About this task: Collect every line of the records below that contains the word "Sort".

Dataset entries:
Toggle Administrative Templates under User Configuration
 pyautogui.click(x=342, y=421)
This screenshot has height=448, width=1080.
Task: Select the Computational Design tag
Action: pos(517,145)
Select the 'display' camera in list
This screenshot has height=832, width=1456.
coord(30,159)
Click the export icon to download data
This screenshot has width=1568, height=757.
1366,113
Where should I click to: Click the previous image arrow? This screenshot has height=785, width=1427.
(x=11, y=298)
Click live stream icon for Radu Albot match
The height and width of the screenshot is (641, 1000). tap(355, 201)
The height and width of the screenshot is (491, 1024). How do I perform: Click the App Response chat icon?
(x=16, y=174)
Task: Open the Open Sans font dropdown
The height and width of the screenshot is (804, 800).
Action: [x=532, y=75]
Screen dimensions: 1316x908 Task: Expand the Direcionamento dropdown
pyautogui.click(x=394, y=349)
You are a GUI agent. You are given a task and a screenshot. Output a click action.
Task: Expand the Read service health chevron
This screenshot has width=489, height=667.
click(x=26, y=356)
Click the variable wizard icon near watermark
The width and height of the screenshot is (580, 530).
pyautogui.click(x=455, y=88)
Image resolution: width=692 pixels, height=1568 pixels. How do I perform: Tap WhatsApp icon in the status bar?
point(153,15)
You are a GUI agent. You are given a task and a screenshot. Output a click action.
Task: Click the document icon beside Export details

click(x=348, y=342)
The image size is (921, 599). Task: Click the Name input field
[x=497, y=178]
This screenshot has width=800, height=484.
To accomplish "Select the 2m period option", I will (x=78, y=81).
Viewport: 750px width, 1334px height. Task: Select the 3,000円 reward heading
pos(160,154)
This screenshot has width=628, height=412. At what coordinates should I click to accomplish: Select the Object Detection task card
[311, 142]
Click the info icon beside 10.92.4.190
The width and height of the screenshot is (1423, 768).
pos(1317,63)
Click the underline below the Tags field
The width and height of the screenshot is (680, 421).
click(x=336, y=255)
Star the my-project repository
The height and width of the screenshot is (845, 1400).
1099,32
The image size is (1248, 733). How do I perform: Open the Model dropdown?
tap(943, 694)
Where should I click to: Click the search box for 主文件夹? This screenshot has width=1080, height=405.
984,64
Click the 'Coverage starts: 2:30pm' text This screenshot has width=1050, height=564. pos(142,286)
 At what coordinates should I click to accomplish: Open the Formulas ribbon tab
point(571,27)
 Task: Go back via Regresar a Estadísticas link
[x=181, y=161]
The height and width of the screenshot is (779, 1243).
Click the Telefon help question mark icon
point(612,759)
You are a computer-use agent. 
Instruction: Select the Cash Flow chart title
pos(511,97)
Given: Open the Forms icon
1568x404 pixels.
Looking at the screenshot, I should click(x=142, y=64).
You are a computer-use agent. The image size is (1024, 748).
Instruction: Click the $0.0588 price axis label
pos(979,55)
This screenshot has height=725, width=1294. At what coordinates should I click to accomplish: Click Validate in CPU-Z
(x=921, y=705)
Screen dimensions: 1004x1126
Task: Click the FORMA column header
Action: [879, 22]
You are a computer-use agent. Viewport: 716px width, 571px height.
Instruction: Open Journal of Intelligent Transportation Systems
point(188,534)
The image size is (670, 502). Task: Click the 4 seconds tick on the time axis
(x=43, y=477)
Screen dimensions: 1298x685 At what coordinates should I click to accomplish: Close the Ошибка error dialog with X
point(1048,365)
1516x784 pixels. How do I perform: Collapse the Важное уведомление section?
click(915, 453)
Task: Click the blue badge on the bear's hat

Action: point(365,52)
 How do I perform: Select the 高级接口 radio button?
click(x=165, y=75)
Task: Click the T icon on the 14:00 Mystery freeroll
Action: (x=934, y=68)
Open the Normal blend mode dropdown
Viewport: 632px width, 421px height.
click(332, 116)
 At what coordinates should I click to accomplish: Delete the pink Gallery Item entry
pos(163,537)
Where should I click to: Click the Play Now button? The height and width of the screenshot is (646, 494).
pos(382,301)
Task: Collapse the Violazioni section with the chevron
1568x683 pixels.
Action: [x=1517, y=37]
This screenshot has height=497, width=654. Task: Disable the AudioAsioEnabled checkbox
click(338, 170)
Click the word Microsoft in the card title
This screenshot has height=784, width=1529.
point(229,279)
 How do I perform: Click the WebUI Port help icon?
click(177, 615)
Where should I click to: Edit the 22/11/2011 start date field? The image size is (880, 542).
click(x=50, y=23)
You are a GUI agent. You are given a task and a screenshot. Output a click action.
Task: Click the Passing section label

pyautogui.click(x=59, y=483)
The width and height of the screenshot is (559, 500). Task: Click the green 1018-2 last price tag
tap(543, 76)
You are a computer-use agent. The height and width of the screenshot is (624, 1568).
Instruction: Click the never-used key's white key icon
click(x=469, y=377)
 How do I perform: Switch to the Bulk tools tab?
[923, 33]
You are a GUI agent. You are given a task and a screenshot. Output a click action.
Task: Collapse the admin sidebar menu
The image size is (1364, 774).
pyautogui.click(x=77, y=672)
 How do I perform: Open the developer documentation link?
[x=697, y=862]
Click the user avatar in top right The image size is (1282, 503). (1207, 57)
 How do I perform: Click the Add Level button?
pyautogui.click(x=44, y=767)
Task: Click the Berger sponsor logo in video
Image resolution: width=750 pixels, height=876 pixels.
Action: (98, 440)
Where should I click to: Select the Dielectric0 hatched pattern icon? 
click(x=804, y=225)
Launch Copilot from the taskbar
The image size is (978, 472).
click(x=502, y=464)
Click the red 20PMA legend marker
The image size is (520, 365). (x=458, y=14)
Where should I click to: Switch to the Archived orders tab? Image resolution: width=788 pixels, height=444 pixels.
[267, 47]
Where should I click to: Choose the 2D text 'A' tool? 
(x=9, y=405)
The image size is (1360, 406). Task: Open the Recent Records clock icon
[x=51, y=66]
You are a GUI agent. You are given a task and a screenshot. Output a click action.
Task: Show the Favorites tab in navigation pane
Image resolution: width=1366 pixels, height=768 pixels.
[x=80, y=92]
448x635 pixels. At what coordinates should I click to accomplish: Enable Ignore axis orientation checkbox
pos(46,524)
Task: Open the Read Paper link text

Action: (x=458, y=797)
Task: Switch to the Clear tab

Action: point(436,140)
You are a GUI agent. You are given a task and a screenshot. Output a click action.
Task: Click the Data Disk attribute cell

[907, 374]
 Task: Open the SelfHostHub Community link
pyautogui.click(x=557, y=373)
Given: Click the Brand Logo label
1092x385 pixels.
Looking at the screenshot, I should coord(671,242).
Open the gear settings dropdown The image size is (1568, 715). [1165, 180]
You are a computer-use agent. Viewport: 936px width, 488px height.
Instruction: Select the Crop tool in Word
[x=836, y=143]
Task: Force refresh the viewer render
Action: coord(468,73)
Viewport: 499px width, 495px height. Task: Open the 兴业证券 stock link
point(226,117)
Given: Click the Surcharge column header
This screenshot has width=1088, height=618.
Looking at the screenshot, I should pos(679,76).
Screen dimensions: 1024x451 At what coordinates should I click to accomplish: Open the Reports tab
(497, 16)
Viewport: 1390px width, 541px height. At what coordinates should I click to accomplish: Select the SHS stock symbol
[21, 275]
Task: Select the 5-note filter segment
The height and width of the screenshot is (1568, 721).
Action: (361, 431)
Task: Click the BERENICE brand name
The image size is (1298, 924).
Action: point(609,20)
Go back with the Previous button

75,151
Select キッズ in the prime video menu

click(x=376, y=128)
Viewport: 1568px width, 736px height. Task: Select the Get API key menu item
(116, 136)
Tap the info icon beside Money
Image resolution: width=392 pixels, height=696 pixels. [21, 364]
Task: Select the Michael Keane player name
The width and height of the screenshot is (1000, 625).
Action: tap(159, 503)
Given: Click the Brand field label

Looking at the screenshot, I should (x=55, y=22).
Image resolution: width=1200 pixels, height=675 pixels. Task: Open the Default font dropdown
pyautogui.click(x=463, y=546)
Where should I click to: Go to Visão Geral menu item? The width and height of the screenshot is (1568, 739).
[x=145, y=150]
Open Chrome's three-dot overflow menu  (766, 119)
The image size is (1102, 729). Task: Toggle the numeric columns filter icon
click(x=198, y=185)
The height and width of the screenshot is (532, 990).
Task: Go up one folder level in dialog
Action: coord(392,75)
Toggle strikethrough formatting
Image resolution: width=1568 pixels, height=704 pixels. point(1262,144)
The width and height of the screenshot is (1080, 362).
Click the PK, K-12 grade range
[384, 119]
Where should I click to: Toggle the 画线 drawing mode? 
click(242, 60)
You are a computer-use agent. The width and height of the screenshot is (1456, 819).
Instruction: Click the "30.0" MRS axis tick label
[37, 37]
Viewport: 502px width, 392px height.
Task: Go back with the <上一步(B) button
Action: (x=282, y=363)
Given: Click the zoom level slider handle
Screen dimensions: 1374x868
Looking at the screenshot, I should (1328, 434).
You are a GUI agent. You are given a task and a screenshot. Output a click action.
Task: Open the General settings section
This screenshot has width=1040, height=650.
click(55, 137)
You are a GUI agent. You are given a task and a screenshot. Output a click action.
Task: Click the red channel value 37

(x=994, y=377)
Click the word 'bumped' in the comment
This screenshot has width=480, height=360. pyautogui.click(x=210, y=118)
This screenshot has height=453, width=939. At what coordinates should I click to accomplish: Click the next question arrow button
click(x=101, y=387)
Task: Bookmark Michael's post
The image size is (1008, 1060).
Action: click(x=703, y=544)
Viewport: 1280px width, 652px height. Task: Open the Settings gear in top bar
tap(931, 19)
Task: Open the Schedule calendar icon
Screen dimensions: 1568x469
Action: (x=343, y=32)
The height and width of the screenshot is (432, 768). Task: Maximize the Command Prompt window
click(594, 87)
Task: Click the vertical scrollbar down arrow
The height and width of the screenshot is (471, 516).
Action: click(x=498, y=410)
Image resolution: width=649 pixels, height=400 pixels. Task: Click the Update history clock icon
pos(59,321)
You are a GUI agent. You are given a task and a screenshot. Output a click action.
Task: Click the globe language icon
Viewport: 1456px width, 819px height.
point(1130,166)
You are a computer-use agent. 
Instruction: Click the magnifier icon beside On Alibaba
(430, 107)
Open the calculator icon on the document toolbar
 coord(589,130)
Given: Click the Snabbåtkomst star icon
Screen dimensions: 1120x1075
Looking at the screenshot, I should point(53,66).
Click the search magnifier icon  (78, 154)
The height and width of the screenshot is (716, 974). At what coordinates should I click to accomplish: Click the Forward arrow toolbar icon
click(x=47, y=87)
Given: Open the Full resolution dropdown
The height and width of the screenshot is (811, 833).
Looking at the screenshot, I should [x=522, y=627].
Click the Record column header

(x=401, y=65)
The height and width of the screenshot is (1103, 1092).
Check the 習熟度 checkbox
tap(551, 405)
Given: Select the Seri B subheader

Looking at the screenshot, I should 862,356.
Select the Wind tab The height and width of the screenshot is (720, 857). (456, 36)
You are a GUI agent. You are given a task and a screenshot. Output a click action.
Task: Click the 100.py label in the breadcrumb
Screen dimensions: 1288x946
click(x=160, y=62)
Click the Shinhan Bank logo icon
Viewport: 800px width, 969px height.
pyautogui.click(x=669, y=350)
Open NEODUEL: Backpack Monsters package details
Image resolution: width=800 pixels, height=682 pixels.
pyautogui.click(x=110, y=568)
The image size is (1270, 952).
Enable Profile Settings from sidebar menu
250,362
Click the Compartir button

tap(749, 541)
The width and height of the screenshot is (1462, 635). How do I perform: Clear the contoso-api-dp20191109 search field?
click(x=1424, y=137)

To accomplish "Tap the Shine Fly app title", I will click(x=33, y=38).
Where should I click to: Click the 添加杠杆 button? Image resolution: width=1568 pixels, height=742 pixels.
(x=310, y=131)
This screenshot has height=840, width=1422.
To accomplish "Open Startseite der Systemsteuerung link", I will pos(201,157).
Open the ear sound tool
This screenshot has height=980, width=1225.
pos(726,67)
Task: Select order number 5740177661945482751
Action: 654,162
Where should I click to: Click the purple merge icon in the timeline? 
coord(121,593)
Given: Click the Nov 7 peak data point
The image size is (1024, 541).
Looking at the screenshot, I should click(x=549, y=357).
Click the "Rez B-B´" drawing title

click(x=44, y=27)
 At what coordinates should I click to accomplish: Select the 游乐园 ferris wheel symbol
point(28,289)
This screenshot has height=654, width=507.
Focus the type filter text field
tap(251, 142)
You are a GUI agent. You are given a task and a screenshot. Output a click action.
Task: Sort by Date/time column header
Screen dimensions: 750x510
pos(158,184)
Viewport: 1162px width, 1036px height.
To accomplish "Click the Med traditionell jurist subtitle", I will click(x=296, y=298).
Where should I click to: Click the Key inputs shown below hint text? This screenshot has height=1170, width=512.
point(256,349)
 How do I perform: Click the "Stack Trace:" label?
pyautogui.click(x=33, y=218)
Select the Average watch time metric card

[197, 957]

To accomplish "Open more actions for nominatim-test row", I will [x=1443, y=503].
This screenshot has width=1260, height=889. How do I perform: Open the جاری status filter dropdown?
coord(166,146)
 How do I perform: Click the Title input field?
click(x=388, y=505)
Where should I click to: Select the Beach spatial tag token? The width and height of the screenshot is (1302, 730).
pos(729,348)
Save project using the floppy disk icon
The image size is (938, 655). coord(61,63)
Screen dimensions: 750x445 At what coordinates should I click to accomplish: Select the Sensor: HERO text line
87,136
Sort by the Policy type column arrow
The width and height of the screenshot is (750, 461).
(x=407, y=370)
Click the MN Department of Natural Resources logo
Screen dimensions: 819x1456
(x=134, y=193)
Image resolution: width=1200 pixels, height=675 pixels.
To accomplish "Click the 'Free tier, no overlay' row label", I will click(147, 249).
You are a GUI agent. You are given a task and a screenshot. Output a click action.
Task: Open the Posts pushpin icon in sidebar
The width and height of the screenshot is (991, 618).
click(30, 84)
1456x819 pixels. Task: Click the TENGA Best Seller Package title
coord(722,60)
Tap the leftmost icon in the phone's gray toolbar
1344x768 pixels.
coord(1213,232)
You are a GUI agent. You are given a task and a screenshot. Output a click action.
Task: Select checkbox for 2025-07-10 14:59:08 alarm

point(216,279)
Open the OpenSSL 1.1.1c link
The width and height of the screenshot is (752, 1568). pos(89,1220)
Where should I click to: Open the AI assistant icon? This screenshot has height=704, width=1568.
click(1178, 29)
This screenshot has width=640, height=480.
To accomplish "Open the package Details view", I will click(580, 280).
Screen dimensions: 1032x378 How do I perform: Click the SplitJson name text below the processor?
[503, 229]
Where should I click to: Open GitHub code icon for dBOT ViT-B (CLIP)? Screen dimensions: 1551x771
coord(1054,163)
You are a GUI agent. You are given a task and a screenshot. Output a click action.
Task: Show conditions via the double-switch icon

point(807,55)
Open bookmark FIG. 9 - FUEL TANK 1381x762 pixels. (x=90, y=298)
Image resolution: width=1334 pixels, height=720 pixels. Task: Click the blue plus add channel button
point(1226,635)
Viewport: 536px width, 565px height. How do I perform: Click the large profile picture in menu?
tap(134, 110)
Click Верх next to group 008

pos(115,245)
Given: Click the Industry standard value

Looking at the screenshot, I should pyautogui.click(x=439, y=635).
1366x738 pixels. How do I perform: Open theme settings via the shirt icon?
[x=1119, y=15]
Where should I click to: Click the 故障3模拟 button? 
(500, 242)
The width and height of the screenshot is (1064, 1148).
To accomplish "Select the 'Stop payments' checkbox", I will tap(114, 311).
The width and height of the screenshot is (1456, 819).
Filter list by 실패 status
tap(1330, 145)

Output of the task:
Task: Sort by Date/time column header
Sort by the Policy type column arrow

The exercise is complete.